Ginsberg made other significant “discoveries” besides Whitman, of course. From around 1952, the poet, in his own words, “experimented with poetic effect of psychedelic drugs.” What this means is that he wrote “Howl” on peyote, “Wales Visitation” on lsd, “I Hate America” on heroin, “On Neal’s Ashes” on morphine or marijuana, “Denver Doldrums” on Benzedrine, “Kaddish” on methadrine, “A Ghost May Come” on marijuana, “Death to Van Gogh’s Ear!” on codeine. He composed a series of poems that take their titles from the name of the drug on which they were written: “Mescaline,” “Laughing Gas,” “Lysergic Acid.”

He went all the way to Peru just to bring back a hallucinogenic vine called ayahuasca. Portuguese book contains an interview in which Ginsberg discusses in depth the various effects of these substances on his work. “All mellow poems seem to emerge out of heroin. Endless metaphysical-political ravings in my journal and other stuff you’ve seen were written on morphine and heroin.” He speaks of poems like “Marijuana Notation” and “Psalm I” as having a “grass-like clarity.” He says of laughing gas: “It gives the appearance of enlarging perception to a point where the totality of the universe invades the individual entity and dissolves the individual entity into the blackness of space.” These were not, of course, private “experiments”; Ginsberg, like his friend and fellow chemist Timothy Leary, proselytized long and hard for the use of psychedelic drugs, travelling from campus to campus reciting poems like “Aether,” in which he asserts that “you can see/God by sniffing the/gas in a cotton . . .”
Ginsberg also discovered Eastern religion. His full-dress involvement with it dates back to the early Sixties, when he went to Asia and found himself intrigued by Hinduism and Buddhism. What appealed to him most about these religions was their emphasis on the self-determination of the individual and their understanding of morality as a subjective consideration. Life was not a matter of objective right and wrong, it was a matter of being true to one’s own karmic sense of things. No philosophy of life could have pleased Ginsberg more.

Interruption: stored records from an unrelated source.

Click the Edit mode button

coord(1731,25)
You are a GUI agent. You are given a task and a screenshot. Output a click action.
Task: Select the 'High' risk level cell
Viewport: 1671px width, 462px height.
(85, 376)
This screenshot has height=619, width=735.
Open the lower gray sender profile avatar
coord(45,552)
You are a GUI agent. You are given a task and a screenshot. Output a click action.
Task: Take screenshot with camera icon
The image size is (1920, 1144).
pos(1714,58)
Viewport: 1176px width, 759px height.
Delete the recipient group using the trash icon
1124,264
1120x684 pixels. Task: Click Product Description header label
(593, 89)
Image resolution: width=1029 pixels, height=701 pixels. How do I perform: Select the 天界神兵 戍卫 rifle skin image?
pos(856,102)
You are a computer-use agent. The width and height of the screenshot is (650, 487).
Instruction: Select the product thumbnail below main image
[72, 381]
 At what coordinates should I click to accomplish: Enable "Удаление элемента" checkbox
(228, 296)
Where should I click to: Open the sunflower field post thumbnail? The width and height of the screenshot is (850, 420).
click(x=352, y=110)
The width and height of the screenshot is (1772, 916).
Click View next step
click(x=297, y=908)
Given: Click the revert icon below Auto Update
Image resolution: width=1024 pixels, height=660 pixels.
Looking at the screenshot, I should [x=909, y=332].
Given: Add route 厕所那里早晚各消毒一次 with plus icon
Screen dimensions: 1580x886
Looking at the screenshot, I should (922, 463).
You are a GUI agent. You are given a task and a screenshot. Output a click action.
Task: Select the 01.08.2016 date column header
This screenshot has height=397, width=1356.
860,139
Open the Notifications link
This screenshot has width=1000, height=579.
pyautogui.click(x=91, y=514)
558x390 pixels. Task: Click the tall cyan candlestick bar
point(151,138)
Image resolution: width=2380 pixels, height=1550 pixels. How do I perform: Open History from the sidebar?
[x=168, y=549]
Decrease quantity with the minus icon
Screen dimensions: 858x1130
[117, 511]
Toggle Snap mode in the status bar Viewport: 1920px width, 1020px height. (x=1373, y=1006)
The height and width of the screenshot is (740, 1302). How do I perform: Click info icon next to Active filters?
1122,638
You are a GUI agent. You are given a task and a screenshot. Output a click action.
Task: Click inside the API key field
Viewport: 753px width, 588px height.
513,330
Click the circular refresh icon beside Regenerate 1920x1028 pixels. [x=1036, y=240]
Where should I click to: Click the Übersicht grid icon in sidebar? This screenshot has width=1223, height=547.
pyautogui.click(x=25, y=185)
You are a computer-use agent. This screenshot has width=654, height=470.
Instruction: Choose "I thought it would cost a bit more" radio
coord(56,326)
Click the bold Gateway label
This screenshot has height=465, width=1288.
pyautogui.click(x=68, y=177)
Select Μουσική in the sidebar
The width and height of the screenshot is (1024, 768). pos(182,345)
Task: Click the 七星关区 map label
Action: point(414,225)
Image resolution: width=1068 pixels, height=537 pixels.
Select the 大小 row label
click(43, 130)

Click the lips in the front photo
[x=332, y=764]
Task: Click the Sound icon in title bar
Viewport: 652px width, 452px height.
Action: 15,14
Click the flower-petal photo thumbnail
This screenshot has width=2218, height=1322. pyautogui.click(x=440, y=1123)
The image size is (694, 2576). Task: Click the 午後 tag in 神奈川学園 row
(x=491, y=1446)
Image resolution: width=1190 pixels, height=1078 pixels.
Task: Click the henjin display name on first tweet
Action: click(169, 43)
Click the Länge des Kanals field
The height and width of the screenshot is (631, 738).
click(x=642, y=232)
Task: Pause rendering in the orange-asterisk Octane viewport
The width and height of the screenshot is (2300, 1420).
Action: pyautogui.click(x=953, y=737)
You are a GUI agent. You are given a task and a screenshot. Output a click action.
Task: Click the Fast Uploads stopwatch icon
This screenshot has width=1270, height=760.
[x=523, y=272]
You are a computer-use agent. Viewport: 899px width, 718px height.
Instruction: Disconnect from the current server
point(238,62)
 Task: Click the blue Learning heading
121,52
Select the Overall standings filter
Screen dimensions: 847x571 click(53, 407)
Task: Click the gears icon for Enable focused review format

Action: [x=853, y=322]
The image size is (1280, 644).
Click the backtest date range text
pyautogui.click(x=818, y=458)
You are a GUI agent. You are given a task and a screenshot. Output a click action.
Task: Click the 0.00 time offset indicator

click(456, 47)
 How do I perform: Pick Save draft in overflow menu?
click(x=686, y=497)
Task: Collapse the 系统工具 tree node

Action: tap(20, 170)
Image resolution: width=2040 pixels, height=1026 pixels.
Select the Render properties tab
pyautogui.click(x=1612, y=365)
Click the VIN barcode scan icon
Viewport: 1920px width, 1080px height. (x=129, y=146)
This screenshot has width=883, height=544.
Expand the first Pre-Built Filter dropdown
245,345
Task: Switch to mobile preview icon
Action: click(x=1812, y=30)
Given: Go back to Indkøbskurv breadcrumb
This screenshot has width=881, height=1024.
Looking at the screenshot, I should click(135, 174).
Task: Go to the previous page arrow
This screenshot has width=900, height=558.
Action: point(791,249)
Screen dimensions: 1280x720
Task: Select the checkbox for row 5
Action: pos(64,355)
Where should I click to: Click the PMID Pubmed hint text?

His exploration of Eastern religions has continued ever since; in the autobiographical notes to his Poems All Over the Place, Mostly Seventies (1978), Ginsberg indicated that he was spending a good deal of his time practicing both “mantra-heart meditation” (with one Swami Muktananda) and Tibetan Buddhist meditation. The influence of Hinduism, Hare Krishna, and the various species of Buddhism on his work has been largely semantic; in his poems and journals, for instance, he habitually (and gratuitously) describes relationships in terms of karmas and yogas. This is not to suggest, of course, that the babas, swamis, gurus, and lamas have not had a substantial impact upon the way Ginsberg lives and writes; like his psychedelic drugs, they have helped him fight off the desire for intellectual order that exists in some corner of every conscious mind and to give even freer rein to his id. Ginsberg, in typical fashion, prefers to describe this process as the “holy divine yoga of losing ego.”